Cezanne Portraits,National Portrait Gallery

The first exhibition devoted entirely to portraits by Paul Cézanne will be mounted at London’s National Portrait Gallery. Cézanne Portraits will bring together for the first time over 50 of Cézanne’s portraits from collections across the world, including works never before on public display in the UK.

Portraits previously unseen in the UK include the artist’s arresting Self Portrait in a Bowler Hat (1885-6) on loan from the Ny Carlsberg Glyptotek gallery in Copenhagen. Also on UK display for the first time since the 1930s will be Boy in a Red Waistcoat (1888-90), one of a series of paintings of a young man in Italian clothes identified as Michelangelo de Rosa, from the National Gallery of Art, Washington DC, and Madame Cézanne in a Yellow Chair (1888-90) on loan from The Art Institute of Chicago, last exhibited in London in 1936 and 1939 respectively.

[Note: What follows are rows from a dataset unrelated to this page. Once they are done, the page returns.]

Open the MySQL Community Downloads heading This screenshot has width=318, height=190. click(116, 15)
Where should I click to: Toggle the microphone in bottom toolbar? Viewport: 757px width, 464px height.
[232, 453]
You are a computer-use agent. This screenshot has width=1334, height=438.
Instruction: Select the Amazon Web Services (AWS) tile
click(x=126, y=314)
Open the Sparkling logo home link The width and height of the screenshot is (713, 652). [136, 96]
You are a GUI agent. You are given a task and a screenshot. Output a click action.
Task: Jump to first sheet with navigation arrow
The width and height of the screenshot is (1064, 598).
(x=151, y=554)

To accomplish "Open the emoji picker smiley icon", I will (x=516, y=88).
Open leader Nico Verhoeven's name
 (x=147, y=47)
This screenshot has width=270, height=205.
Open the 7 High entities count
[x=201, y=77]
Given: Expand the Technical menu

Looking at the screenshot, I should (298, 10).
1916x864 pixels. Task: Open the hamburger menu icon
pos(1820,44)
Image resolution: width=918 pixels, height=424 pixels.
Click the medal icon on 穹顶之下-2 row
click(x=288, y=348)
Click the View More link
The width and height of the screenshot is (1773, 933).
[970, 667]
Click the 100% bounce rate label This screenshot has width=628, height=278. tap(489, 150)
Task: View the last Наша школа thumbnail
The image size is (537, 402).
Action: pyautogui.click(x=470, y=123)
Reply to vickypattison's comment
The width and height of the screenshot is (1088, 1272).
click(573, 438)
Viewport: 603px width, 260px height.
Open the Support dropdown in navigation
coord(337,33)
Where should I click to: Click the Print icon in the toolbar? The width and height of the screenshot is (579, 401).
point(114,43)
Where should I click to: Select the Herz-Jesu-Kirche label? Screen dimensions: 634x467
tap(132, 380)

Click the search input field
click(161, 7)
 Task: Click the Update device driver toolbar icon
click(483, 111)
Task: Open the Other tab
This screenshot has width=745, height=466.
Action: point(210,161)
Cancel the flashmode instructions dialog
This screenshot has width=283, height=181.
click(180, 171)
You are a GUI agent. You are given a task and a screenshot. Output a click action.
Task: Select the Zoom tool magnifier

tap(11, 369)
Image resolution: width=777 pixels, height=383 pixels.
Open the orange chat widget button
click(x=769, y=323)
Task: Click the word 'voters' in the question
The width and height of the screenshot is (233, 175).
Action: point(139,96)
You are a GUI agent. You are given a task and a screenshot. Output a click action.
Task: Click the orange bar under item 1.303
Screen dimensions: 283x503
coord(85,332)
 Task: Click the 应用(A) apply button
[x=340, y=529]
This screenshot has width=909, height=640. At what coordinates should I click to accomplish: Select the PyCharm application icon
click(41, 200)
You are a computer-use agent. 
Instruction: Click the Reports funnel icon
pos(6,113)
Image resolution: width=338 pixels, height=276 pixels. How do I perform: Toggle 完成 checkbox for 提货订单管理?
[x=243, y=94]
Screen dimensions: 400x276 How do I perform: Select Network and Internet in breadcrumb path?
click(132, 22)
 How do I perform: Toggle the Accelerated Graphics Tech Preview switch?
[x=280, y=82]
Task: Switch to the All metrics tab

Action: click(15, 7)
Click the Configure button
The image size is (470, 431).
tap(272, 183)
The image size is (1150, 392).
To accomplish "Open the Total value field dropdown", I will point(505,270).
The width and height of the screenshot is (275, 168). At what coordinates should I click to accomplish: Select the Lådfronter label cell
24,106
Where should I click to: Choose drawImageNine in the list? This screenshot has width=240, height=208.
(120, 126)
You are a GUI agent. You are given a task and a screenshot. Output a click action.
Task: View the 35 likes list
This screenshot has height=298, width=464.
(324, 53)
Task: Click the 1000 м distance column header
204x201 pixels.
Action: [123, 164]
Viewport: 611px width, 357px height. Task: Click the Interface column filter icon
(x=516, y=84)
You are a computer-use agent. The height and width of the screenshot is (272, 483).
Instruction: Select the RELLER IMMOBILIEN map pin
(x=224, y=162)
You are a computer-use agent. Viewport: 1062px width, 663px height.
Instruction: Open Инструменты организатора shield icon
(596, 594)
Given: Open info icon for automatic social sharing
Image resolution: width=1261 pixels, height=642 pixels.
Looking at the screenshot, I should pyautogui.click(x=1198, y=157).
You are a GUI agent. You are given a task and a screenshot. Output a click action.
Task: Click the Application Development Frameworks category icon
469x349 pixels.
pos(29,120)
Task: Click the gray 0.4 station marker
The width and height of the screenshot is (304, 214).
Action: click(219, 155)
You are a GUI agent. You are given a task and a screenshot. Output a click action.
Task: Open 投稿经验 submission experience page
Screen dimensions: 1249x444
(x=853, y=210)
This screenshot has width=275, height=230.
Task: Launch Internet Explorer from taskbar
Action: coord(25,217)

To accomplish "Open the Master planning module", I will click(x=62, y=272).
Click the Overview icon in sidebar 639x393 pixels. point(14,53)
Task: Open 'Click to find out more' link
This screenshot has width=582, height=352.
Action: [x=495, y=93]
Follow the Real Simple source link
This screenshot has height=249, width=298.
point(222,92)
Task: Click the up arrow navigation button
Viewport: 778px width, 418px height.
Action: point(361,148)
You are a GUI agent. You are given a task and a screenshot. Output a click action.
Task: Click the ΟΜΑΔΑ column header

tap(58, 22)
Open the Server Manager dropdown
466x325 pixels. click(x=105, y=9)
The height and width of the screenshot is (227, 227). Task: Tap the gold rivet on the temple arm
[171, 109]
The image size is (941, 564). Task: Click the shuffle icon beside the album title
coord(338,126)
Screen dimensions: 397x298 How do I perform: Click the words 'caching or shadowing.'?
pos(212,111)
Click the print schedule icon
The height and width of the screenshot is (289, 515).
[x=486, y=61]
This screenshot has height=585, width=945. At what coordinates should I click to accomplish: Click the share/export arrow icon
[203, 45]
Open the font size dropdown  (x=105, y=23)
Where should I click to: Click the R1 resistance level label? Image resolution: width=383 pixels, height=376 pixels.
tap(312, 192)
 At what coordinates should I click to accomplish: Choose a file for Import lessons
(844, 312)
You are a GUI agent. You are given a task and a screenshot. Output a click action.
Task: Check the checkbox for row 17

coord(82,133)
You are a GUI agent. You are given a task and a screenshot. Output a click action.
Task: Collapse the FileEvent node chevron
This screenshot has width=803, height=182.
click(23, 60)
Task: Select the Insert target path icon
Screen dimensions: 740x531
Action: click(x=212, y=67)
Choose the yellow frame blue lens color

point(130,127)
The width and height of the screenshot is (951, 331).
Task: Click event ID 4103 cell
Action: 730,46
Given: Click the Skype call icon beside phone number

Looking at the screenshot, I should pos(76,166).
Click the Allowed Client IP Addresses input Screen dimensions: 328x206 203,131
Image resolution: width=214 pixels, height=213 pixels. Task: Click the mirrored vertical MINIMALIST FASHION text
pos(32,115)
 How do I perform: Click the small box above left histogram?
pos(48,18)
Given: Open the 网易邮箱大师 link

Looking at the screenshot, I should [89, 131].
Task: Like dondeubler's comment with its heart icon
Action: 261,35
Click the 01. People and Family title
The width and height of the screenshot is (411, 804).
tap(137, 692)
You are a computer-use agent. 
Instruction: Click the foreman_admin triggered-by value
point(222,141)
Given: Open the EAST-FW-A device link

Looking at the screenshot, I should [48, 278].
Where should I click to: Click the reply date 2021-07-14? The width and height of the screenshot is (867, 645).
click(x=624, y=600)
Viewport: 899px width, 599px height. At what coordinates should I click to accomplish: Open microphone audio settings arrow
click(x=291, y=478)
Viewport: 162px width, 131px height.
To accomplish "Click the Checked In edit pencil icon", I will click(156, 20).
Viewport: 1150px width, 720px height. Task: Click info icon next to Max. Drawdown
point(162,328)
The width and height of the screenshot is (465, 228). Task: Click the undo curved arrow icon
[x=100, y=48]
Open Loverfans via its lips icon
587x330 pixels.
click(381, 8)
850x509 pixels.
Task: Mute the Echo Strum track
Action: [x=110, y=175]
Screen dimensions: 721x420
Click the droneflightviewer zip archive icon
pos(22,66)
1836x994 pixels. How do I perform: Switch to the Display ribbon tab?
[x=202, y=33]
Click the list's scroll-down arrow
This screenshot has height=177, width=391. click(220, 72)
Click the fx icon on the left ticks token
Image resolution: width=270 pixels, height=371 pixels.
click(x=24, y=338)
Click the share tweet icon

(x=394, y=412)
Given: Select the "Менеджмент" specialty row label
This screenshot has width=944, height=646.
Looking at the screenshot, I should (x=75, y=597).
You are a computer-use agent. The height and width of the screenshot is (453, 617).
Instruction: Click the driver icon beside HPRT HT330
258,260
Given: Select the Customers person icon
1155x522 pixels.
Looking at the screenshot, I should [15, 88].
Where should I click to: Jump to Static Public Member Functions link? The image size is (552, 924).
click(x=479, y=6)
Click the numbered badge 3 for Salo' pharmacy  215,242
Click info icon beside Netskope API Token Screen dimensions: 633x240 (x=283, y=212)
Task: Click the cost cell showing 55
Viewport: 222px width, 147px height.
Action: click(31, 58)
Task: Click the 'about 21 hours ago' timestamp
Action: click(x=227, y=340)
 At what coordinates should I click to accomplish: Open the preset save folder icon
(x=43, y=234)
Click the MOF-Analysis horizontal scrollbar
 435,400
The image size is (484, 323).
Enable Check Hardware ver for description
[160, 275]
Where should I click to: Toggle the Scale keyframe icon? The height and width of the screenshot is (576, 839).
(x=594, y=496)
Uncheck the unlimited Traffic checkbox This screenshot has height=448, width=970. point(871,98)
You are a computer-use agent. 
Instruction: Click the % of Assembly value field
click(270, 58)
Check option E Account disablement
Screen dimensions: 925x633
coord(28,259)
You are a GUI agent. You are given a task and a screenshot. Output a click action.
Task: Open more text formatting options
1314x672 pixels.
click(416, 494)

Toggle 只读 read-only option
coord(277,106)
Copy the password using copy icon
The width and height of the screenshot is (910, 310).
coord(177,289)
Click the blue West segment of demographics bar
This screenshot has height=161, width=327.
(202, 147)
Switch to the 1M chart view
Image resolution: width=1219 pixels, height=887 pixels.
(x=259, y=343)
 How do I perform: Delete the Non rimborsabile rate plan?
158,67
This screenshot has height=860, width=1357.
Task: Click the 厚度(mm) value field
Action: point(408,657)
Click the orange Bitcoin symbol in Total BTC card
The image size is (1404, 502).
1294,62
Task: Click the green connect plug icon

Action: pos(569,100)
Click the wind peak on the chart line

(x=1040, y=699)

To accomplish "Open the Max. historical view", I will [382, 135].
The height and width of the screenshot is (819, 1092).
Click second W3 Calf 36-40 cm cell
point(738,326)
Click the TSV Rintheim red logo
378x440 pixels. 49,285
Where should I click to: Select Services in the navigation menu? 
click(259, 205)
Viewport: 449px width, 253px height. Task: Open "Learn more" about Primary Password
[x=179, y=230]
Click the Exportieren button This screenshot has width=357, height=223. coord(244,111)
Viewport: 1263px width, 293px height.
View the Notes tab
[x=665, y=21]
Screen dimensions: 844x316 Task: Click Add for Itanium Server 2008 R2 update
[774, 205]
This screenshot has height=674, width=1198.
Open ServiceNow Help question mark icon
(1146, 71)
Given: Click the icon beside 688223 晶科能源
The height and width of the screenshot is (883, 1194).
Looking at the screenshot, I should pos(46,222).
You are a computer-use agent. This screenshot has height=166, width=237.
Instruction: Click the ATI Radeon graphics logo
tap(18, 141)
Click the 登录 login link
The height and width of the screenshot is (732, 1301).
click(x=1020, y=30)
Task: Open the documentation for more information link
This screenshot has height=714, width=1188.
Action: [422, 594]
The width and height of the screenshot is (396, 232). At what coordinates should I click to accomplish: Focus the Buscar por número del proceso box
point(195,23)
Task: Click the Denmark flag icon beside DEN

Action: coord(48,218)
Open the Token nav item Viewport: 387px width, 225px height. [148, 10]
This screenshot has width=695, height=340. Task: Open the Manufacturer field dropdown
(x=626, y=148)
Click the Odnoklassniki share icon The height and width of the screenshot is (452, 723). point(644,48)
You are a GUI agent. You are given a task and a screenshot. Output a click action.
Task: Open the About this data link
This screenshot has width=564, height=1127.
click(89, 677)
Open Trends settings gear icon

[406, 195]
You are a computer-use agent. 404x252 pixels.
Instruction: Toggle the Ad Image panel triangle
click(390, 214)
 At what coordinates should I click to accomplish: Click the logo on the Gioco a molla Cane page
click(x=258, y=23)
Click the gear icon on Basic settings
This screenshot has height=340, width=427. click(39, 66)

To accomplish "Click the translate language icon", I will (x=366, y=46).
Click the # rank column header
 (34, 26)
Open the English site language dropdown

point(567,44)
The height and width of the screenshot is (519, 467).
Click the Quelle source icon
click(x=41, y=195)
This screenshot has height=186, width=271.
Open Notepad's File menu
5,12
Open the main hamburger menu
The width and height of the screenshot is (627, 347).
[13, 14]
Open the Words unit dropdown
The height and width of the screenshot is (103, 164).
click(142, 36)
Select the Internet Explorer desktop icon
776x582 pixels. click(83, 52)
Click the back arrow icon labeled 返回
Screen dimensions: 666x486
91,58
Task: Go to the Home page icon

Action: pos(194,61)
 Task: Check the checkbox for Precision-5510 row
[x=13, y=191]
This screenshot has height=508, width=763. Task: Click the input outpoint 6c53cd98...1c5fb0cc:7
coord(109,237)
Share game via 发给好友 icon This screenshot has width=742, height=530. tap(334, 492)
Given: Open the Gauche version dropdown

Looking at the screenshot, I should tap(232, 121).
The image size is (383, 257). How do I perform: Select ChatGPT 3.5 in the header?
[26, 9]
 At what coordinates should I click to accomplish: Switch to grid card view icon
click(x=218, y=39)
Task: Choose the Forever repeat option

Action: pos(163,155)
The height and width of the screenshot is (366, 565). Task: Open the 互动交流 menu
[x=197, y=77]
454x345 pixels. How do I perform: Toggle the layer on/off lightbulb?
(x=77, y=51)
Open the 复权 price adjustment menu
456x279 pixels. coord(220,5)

Paul Cézanne (1839-1906) painted almost 200 portraits during his career, including 26 of himself and 29 of his wife, Hortense Fiquet. Cézanne Portraits will explore the special pictorial and thematic characteristics of Cézanne’s portraiture, including his creation of complementary pairs and multiple versions of the same subject. The chronological development of Cézanne’s portraiture will be considered, with an examination of the changes that occurred with respect to his style and method, and his understanding of resemblance and identity. The exhibition will also discuss the extent to which particular sitters inflected the characteristics and development of his practice.

 

Works included in the exhibition will range from Cezanne’s remarkable portraits of his Uncle Dominique, dating from the 1860s, through to his final portraits of Vallier, who helped Cézanne in his garden and studio at Les Lauves, Aix-en-Provence, made shortly before the artist’s death in 1906. The paintings are drawn from museums and private collections in Brazil, Denmark, France, Japan, Russia, Sweden, the United Kingdom, and the United States.

Cézanne is widely understood to be one of the most influential artists of the nineteenth century. Generally categorised as a Post-Impressionist, his unique method of building form with colour, and his analytical approach to nature influenced the art of Cubists, Fauvists, and successive generations of avant-garde artists. Both Matisse and Picasso called Cézanne ‘the father of us all.’

Cézanne Portraits is curated by John Elderfield, Chief Curator Emeritus of Painting and Sculpture at The Museum of Modern Art, New York, where he has organised numerous exhibitions, including major retrospectives devoted to Willem de Kooning, Henri Matisse, and Kurt Schwitters; with Mary Morton, Curator and Head of Department, French Paintings, National Gallery of Art and Xavier Rey, Director of Collections, Musée d’Orsay.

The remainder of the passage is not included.